PLAN-resize phase 9: preallocation modes¶
Prompt¶
Before responding to questions or discussion points in this
document, explore the instar codebase thoroughly. Read relevant
source files, understand existing patterns (VMM structure, guest
operation layout, shared crate conventions, call table ABI,
format parsing, test infrastructure), and ground your answers in
what the code actually does today. Do not speculate about the
codebase when you could read it instead. Where a question touches
on external concepts (POSIX posix_fallocate, Linux
fallocate(FALLOC_FL_ZERO_RANGE), qemu-img preallocation
semantics), research as needed to give a confident answer. Flag
any uncertainty explicitly rather than guessing.

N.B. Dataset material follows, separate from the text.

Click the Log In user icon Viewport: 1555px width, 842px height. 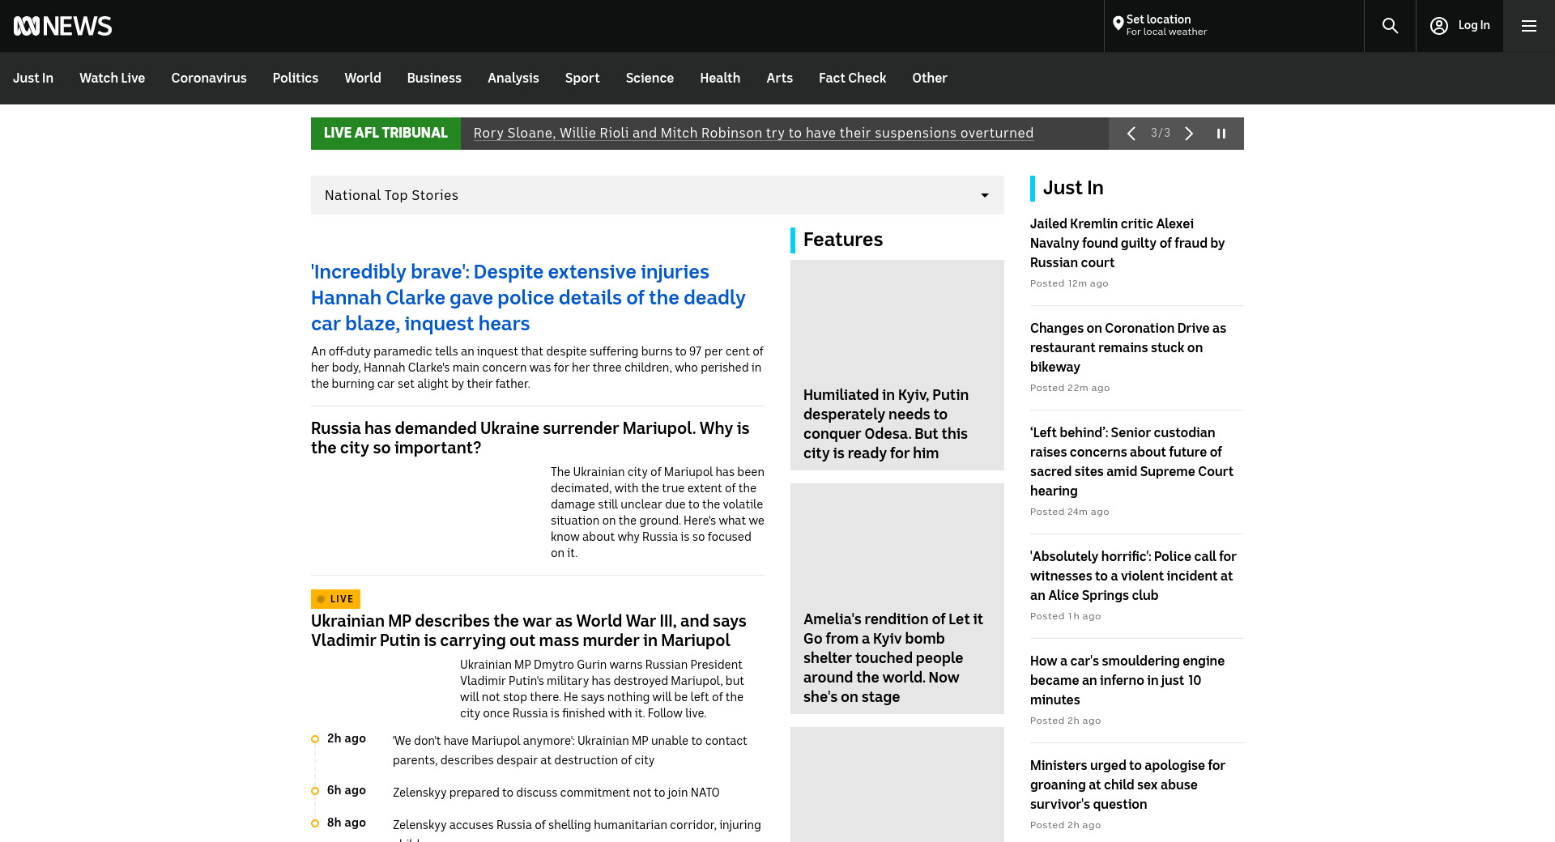coord(1438,26)
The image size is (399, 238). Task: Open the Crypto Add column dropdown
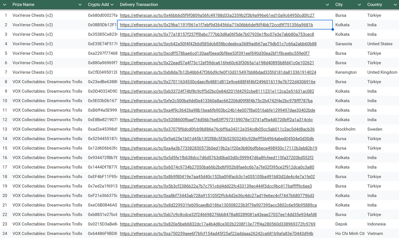[x=112, y=5]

This is a phase plan under PLAN-resize.md. Refer to that
master plan for overall context. Phases 1–8 shipped the planner,
the guest binary, and the host CLI; phase 9 lifts the
deferred-from-phase-8 --preallocation=falloc|full post-pass.
Mission¶
Replace the two phase-9-pointer errors in run_resize_raw and
run_resize_nonraw with the actual host-side preallocation
finalisation:
off: no post-pass (the default; already handled).falloc:posix_fallocateover the newly-added file region. Reserves disk blocks without writing data.full: zero the newly-added file region. Triesfallocate(FALLOC_FL_ZERO_RANGE)first (fast — no actual writes on btrfs / ext4 / xfs); falls back to a 64 KiBpwriteloop on filesystems that don't support it (tmpfs, NFS, some FUSE).metadata: the qcow2/vhdx grow planners are responsible for this mode (master plan, Per-format resize plans). Phase 9 leaves the planner's existingPreallocationUnsupportedrejection in place; lifting it is queued under Future work.

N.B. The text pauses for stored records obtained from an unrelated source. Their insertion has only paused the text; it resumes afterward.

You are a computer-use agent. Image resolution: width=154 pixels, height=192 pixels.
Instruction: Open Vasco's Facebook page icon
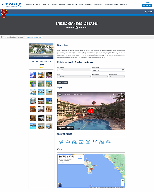(146, 12)
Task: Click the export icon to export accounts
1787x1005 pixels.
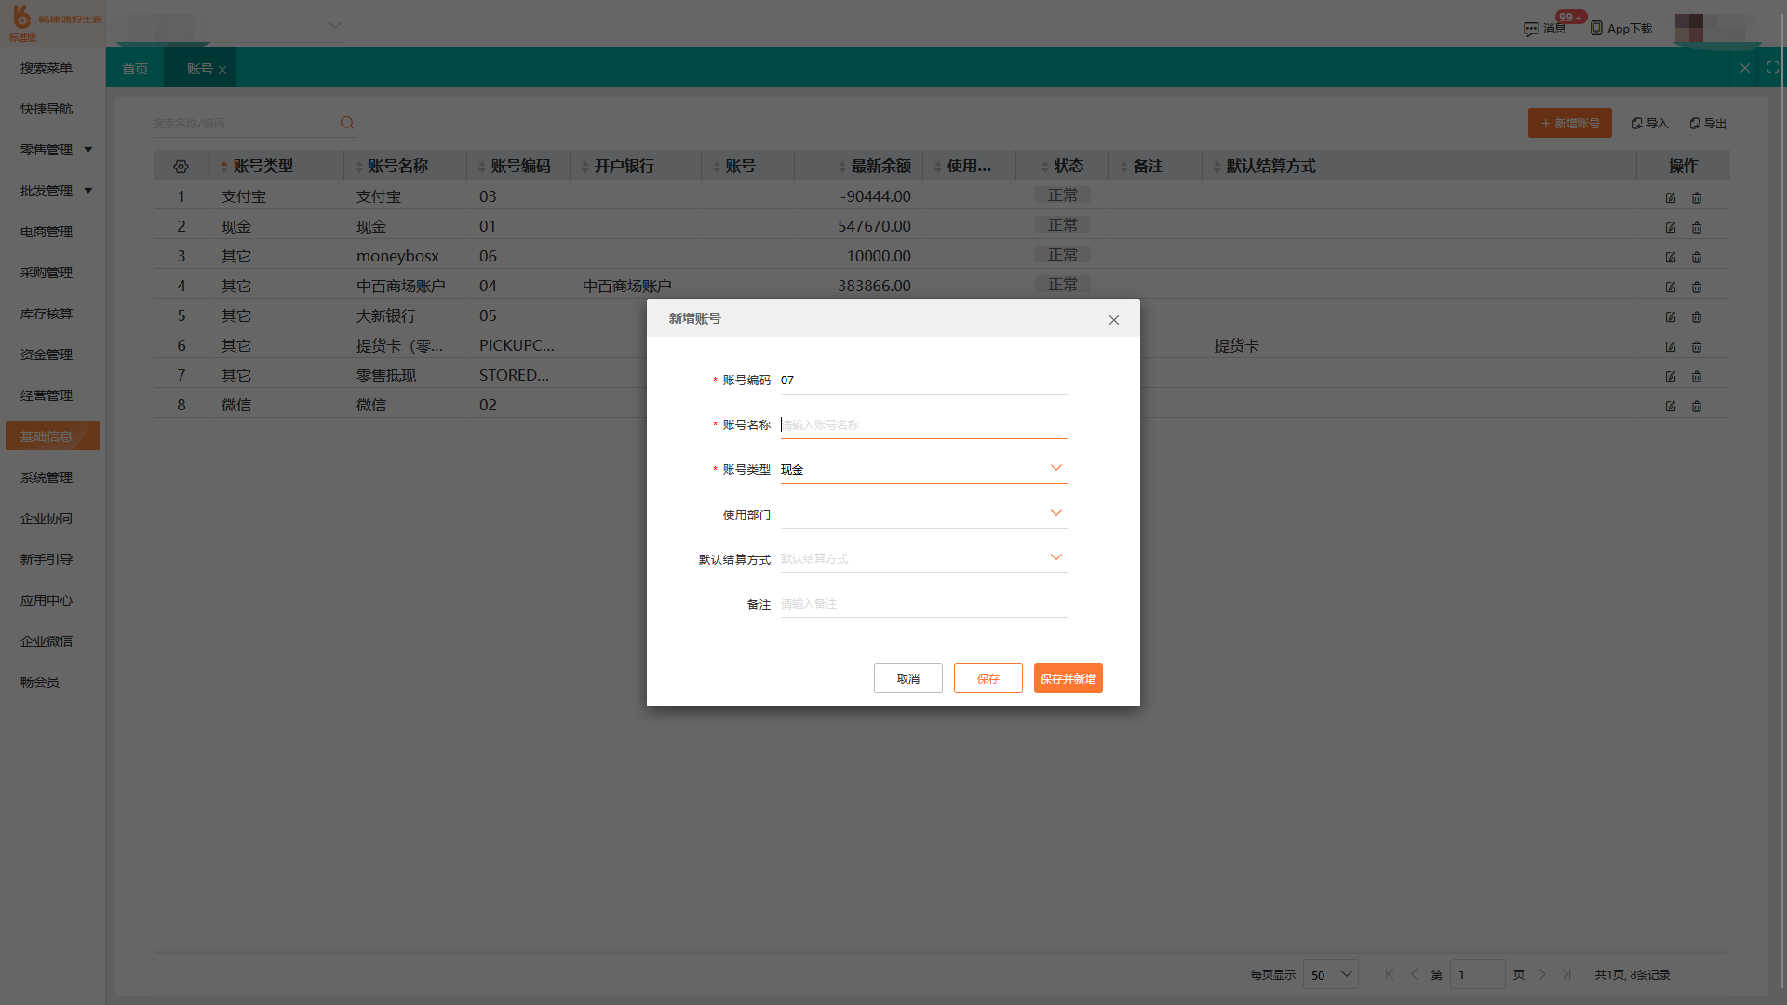Action: [1709, 123]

The "newly-added file region" is interpreted format-by-format:
- raw + grow:
[current_virtual_size, new_virtual_size). Matches qemu exactly. - raw + shrink: no post-pass. Falloc/full + shrink is rejected up-front as nonsensical (you can't preallocate space you're discarding).
- non-raw + grow:
[current_file_size, new_file_size)— i.e. the bytes the planner physically appended past the pre-resize EOF (new L1 region for qcow2 L1Grow, new BAT region for vhd / vhdx / vmdk relocate, etc.). This is a deliberate divergence from qemu, which preallocates the entire data-region span for the new virtual size. Lifting this to full qemu parity requires per-format walk-and- populate logic comparable to add if=/dev/zeroover the data region; queued under Future work. - non-raw + shrink: no post-pass. Same rationale as raw.
The phase plan's master-plan note ("the host knows
total_file_size from ResizeResult and can fallocate the
rest") establishes this interpretation — the host preallocates
the file's new region, not the format's data region.
Phase 13's docs/quirks.md documents the divergence.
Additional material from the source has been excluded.